Continue o texto sobre a denúncia contra médicos-legistas da ditadura a partir da última frase apresentada.

## Trecho do documento
_ _ _ _
A Justiça Federal recebeu uma denúncia do Ministério Público Federal contra médicos-legistas pelos crimes de falsidade ideológica e ocultação de cadáver na ditadura.
O Tribunal Regional Federal da 3ª Região acolheu um recurso do MPF contra a decisão da 6ª Vara Criminal de São Paulo que rejeitava a denúncia contra Harry Shibata e Antonio Valentini sob o argumento de que a Lei da Anistia extinguiu a punibilidade da dupla — a norma, de 1979, perdoou crimes políticos e conexos praticados sob o regime militar (1964-1985).
O caso se refere aos assassinatos, em novembro de 1973, de Sônia Maria de Moraes Angel Jones e Antônio Carlos Bicalho Lana, militantes da Aliança Libertadora Nacional, um dos mais destacados grupos de oposição à ditadura.
_ _ _ _
Dados de localização por coordenadas de pixel:
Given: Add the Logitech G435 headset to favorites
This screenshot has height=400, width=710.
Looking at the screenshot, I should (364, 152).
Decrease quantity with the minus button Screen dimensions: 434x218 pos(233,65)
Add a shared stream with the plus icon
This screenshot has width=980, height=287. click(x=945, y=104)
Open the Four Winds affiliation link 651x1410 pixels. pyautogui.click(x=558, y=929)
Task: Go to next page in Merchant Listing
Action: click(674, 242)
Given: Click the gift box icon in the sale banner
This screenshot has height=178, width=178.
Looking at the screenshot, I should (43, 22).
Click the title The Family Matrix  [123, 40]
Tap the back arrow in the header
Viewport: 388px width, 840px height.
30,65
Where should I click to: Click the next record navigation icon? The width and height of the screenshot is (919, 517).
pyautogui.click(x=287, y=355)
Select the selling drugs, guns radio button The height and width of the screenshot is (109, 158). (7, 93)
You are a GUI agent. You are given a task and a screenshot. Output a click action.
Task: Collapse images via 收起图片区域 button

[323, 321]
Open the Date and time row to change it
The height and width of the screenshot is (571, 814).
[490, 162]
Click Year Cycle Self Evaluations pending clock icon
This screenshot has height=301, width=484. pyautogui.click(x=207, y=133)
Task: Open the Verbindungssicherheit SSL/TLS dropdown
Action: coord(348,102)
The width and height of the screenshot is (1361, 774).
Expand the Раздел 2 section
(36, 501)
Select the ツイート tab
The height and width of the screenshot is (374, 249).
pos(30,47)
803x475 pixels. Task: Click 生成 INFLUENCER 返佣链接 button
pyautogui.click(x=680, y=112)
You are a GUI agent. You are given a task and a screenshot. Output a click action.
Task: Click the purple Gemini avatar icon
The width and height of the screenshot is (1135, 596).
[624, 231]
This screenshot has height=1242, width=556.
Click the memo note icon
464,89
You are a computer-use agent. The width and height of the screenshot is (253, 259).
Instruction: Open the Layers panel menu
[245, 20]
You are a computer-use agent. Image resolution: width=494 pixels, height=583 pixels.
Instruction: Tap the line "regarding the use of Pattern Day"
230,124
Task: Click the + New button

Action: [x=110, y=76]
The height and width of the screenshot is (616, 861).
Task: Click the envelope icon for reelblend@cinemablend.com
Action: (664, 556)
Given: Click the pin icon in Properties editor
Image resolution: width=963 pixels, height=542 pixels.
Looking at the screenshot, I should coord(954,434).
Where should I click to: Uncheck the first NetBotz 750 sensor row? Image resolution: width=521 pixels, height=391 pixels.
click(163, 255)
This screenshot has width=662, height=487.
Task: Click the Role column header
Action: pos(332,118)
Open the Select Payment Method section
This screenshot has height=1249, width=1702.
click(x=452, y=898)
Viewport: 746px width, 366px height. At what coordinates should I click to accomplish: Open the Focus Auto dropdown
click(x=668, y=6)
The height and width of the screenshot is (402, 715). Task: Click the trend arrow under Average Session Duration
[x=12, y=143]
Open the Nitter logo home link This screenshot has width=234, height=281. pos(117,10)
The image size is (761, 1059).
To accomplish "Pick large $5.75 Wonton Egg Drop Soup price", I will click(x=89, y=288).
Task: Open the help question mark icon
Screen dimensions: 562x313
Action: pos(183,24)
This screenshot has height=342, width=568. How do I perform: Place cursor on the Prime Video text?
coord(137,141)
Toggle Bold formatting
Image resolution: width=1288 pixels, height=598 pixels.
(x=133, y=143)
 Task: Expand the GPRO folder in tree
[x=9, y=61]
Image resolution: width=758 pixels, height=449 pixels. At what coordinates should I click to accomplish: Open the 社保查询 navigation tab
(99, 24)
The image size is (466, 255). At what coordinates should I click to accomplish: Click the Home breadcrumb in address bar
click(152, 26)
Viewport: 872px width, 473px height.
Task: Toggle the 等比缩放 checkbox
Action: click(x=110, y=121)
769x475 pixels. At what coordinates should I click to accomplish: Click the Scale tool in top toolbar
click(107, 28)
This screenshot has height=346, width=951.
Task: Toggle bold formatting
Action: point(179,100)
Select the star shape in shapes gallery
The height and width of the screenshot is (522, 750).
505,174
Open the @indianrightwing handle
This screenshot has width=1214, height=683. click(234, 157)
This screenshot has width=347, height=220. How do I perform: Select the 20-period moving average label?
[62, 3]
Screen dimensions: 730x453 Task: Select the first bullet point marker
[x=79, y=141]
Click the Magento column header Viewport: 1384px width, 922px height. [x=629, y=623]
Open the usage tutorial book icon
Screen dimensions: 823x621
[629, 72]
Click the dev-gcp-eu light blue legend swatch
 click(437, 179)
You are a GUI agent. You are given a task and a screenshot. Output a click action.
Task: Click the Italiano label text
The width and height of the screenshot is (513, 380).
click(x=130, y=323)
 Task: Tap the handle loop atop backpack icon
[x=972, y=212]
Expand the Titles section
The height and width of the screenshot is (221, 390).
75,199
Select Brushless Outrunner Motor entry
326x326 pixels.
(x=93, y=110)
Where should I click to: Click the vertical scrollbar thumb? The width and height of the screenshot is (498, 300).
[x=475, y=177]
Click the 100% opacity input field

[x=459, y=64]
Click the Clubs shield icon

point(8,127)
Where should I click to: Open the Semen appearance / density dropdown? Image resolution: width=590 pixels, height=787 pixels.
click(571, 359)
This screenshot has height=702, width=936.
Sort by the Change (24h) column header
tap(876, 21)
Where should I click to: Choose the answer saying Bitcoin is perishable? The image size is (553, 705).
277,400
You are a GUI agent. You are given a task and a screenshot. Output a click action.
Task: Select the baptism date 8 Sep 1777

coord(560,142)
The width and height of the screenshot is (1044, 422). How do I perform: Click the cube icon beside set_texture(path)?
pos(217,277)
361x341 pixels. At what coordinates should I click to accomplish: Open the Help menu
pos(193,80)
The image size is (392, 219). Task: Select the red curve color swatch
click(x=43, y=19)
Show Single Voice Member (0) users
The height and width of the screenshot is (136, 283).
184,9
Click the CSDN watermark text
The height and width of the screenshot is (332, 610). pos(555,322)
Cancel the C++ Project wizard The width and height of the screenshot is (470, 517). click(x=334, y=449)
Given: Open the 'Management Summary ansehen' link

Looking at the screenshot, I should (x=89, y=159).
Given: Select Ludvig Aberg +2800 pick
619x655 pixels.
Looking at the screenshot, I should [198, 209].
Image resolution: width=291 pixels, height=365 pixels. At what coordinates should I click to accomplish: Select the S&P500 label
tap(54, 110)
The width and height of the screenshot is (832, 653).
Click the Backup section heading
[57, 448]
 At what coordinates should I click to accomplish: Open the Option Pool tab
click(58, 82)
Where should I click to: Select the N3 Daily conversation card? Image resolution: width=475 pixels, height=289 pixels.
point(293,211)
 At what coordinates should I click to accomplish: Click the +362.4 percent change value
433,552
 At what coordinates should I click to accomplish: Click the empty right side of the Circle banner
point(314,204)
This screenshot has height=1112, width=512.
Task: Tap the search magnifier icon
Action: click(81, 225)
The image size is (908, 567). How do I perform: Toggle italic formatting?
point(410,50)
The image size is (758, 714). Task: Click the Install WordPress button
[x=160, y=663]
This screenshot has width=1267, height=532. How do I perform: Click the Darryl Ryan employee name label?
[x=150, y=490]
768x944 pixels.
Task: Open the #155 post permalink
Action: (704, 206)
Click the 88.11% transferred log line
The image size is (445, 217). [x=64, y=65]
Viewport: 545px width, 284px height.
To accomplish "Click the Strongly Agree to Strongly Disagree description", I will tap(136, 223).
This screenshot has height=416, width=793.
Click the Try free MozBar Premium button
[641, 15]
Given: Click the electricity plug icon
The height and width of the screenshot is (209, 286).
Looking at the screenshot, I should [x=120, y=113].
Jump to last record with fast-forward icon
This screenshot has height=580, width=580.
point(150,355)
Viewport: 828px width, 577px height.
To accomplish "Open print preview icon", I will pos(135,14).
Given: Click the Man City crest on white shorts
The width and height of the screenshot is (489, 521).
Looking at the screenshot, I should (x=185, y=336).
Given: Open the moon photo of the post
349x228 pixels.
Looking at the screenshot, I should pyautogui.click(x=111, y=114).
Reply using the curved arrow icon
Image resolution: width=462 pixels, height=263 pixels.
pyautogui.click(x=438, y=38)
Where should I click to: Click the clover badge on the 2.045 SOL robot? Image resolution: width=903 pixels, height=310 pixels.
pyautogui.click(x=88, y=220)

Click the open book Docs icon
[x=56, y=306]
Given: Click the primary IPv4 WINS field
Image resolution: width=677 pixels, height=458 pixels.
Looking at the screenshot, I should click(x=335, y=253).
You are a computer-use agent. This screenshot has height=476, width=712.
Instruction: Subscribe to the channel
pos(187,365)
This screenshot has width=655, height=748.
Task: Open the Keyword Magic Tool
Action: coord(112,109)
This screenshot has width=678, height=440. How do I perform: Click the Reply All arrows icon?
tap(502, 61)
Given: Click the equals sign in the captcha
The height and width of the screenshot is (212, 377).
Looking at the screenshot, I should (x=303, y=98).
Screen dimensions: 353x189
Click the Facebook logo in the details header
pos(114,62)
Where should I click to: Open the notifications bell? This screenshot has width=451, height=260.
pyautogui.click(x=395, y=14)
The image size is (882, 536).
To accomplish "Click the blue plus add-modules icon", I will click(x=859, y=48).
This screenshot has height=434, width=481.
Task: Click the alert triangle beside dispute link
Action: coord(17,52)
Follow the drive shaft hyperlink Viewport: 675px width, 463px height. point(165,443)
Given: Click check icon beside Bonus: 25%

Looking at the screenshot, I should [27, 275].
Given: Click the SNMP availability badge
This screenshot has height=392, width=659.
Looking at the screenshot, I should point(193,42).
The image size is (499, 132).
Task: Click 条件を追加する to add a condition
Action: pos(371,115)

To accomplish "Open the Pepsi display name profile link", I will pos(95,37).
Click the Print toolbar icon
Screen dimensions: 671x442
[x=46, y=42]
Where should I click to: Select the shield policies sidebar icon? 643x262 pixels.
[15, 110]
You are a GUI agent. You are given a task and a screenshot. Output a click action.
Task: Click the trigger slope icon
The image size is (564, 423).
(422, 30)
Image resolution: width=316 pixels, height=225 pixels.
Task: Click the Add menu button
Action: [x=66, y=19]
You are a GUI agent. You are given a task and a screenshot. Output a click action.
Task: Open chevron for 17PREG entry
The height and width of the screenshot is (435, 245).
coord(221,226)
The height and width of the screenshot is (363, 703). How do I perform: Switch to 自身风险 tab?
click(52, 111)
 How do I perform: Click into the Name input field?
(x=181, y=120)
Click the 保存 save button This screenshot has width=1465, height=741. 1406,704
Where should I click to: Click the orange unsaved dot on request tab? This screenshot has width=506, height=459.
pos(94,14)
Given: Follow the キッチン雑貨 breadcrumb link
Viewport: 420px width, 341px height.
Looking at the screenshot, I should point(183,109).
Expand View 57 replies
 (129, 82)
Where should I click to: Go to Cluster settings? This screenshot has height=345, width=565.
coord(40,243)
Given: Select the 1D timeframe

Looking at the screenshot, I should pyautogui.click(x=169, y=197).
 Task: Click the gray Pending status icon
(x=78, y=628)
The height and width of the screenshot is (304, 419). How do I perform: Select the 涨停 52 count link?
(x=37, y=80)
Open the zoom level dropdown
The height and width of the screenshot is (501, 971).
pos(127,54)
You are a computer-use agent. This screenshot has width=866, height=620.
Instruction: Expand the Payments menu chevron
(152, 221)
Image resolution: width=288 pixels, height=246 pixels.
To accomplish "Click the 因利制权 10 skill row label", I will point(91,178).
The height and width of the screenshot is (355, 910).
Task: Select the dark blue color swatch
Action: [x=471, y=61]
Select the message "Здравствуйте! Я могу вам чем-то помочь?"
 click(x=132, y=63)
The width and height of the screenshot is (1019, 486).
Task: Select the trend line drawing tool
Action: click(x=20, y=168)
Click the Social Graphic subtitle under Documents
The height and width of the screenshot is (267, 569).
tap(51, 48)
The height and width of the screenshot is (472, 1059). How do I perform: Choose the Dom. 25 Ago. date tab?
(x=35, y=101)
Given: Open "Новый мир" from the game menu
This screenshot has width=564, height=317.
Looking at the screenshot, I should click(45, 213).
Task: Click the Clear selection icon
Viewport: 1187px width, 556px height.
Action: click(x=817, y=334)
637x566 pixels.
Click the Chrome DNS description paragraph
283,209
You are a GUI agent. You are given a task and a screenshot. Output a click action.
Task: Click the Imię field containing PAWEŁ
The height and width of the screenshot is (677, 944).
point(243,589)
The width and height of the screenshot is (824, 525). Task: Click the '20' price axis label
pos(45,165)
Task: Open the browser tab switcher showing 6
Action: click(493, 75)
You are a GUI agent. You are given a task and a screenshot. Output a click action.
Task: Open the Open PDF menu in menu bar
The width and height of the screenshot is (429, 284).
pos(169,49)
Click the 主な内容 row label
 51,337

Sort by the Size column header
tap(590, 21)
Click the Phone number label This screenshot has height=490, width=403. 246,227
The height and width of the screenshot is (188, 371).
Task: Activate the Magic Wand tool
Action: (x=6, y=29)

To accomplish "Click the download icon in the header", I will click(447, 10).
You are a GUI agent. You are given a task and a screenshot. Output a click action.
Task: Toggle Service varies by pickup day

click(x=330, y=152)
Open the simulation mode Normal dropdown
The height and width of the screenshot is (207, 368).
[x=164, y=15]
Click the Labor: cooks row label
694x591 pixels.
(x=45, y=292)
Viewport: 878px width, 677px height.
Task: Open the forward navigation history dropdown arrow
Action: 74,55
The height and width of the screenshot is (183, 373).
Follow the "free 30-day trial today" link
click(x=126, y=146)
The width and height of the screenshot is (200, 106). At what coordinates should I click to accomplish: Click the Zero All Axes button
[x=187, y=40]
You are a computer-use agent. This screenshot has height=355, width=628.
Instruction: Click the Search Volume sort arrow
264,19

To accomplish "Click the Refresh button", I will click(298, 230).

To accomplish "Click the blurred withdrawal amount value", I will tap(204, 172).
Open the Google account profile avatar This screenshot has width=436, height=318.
_ _ _ _
## Resposta do exercício
Na versão oficial dos militares, as mortes ocorreram quando o casal ‘resistiu à prisão’, em um tiroteio na Rua Pinedo, em Santo Amaro, zona sul da cidade de São Paulo. O MPF contestou a versão e apontou que o casal foi sequestrado por agentes da repressão e levado clandestinamente a um centro de tortura.
Ainda de acordo com a acusação, após serem mortos, os militantes foram enterrados como indigentes para dificultar a localização. Os corpos só foram encontrados na década de 1990.
As duas vítimas teriam sido alvejadas por diversos disparos de arma de fogo, a fim de simular a ocorrência de um tiroteio para registro no atestado de óbito. Os médicos denunciados teriam feito parte da última etapa, falsificando os laudos necroscópicos e ocultando todas as marcas de tortura sofridas pelas vítimas.
Harry Shibata ainda teria participado da ocultação do cadáver de Sônia, enterrada sob o nome falso de Esmeralda.
Na análise do caso, o MPF já havia sustentado que os crimes cometidos pelos legistas se enquadram como crimes contra a humanidade e, portanto, não seria possível aplicar a Lei da Anistia, tampouco o instituto da prescrição. A tese foi acolhida pelo magistrado Paulo Gustavo Guedes Fontes, em decisão emitida na última terça-feira 10.